Add to this an increasingly corrupt ruling circle in which economic and political power have concentrated more and more in the hands of two families – those of the president – the Ben Alis, and his wife, the Trabelsis…and another important layer of the crisis unfolds. Combine the economic and social disparities, the corruption and excesses of the ruling clans with what has become one of the more repressive regimes politically in the region and the ingredients for a full blown crisis fall into place that only needed a match, lit by a poor soul in Sidi Bouzid, sole supporter of his family, to ignite the desert fire.

3.

Before these protests, Tunisians were wondering who, in the near future would replace Zine Ben Ali as he is `eased’ from power – his wife, Leina Trabelsi, a son? Some one else from his wife’s side of the family. With this week’s turmoil, the discussion has shifted some: Tunisians are already talking about Zine Ben Ali as if he is already history and debating, theorizing what/who will come next.

Of course it is still quite possible that Ben Ali will unleash his military full force on the entire population and will crush this uprising in blood.

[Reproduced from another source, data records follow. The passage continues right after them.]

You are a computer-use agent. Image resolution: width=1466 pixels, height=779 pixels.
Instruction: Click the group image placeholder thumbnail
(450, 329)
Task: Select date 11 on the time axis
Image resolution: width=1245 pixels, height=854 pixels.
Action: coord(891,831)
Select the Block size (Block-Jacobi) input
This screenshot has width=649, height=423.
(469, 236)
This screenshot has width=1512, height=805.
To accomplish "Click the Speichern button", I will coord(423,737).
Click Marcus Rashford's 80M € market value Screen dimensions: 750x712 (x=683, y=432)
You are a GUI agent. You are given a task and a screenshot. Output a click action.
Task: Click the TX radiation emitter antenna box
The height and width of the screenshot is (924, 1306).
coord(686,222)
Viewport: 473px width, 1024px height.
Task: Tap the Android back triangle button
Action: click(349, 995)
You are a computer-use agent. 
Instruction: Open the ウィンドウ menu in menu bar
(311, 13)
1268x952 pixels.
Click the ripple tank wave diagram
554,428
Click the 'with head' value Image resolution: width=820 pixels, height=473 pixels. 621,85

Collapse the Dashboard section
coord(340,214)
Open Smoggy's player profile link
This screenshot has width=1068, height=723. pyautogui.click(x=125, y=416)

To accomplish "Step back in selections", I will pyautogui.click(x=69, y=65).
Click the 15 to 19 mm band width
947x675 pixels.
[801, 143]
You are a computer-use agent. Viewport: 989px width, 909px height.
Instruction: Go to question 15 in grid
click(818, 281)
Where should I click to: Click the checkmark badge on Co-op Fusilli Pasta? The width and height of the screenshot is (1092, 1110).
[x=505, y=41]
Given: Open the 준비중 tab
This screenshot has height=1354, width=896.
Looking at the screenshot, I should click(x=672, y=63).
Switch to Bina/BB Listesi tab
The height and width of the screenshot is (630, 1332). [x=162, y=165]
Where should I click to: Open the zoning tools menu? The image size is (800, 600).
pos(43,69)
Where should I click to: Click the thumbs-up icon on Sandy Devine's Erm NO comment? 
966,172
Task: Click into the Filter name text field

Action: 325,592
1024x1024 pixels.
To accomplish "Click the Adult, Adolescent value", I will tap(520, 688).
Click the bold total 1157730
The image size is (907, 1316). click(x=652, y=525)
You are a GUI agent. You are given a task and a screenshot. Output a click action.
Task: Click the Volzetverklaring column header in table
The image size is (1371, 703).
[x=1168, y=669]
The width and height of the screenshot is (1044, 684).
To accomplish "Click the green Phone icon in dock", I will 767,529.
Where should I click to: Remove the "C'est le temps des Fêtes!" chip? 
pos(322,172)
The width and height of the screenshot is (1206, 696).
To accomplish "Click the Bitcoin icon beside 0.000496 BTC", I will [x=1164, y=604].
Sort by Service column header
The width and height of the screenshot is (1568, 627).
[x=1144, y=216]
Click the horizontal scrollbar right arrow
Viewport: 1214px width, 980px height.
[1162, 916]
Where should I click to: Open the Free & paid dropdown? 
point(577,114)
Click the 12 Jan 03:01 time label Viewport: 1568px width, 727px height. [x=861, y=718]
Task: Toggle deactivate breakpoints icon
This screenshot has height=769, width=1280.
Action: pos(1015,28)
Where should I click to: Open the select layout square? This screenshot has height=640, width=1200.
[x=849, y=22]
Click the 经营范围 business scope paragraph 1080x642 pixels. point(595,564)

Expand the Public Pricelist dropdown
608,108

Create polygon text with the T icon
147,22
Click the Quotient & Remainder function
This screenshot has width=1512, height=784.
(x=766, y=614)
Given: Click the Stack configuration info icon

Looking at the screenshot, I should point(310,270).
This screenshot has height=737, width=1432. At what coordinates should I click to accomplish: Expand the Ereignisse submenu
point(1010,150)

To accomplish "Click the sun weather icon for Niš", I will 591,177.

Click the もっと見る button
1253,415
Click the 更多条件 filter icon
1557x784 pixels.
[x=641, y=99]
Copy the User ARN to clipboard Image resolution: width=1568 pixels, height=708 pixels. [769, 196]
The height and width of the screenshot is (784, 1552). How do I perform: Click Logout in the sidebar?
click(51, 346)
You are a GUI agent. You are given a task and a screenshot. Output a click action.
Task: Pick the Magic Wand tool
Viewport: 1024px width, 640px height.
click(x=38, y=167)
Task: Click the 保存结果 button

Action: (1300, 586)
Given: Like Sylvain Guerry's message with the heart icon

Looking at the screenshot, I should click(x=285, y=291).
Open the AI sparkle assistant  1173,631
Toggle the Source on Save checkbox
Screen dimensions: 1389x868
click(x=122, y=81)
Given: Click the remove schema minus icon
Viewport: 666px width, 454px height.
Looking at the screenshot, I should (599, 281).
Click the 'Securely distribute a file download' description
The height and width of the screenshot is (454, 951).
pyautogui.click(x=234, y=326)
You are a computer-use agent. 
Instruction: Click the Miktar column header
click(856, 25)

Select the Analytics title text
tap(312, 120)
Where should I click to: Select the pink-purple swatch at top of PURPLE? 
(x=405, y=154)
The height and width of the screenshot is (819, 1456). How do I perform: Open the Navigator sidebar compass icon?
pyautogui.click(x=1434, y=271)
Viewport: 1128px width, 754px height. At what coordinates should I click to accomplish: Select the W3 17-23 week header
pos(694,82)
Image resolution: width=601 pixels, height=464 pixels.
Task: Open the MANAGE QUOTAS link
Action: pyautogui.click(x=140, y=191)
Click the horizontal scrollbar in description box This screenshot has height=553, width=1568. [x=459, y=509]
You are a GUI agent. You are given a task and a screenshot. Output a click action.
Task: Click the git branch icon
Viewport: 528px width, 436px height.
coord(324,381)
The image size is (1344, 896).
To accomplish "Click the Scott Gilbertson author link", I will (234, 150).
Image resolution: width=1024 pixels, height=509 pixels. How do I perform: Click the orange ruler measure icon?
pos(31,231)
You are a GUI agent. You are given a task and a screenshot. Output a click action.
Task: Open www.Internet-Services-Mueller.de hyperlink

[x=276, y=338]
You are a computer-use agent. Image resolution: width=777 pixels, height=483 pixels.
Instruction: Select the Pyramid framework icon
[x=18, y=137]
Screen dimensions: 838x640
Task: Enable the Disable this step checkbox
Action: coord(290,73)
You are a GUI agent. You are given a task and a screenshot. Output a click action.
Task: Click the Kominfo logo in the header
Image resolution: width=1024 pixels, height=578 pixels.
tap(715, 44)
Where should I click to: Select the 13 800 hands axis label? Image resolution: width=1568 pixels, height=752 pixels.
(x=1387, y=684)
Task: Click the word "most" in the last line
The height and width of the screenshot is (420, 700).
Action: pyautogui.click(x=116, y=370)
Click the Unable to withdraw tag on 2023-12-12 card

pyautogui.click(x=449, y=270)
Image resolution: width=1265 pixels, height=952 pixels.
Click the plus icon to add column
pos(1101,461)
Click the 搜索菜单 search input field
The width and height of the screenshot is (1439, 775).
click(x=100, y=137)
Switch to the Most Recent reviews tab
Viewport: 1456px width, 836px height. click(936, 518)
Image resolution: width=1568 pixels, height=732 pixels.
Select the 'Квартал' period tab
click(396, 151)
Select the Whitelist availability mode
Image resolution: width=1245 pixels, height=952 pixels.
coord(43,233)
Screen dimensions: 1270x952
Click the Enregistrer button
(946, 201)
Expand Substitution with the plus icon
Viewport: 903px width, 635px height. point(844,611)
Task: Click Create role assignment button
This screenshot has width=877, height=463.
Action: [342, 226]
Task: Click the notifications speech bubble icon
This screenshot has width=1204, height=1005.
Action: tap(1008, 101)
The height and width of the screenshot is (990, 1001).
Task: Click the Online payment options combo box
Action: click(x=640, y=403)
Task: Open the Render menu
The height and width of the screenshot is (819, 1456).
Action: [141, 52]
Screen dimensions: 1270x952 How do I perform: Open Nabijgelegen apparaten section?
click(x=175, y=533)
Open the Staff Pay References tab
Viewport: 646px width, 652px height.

There is also the possibility that there is a limit to the Tunisian arm firing on their own people and the military itself could `snap’ and turn on the president. Repression on a broad scale at this point will only hasten Ben Ali’s demise.

My own speculation is that the Ben Ali’s-Trabelsis will follow a path well warn by others – by Marcos, Mobutu, the Shah of Iran and join the Third World Kleptomanic Hall of Fame – and, that they will, after looting Tunisia one last time, make their exist from Tunis to …wherever. Things have gotten too hot for them, the social base supporting the regime has become so razor thin narrow, that even if the families survive the current social uprising, that their days are numbered and they know it. Even dictators need some base of support within the population and one has to be hard pressed to find Ben Ali’s.

And then there are `the concerns’ of the major powers – in this case, France, the USA, Tunisia’s neighbors to the west and east, Algeria and Libya and other regional players. More and more there are indications that the US and France are not adverse to abandonning Ben Ali to his fate and padded foreign bank accounts. His lack of credibility makes him no longer useful. But there are fears about `the transition’. And a transition to `what’ to `whom’? Wouldn’t it be better to ease him out, to try to soften the national anger, so that the changes that seem inevitable are also

modest in terms of more far reaching socio-economic directions? How would a new administration `cooperate’ with Washington in its `war on terrorism’, plans to expand Africom, etc.?

In retrospect, the match that Mohammed Bouazizi lit not only ignited his poor and now tortured body (he is still clinging to life in a hospital in Sousse) but it seems to have, in its own way, burnt the house that Zine Ben Ali built in Tunisia to the ground, leaving a few unanswered questions:

Will Ben Ali go from power gracefully or gracelessly? Will the Ben Alis wander aimlessly as did the Shah of Iran after the latter’s fall?Will Tunisia ever recoup what are described as the billions which it is widely alleged the Ben Alis and Trabelsis have plundered and privatized? Graceless ends are messy and can have long term consequences not only for Tunisia, but for `regional security.’

And what will follow for Tunisia, a country that 64 years ago gained its independence (from colonialism) but not its freedom?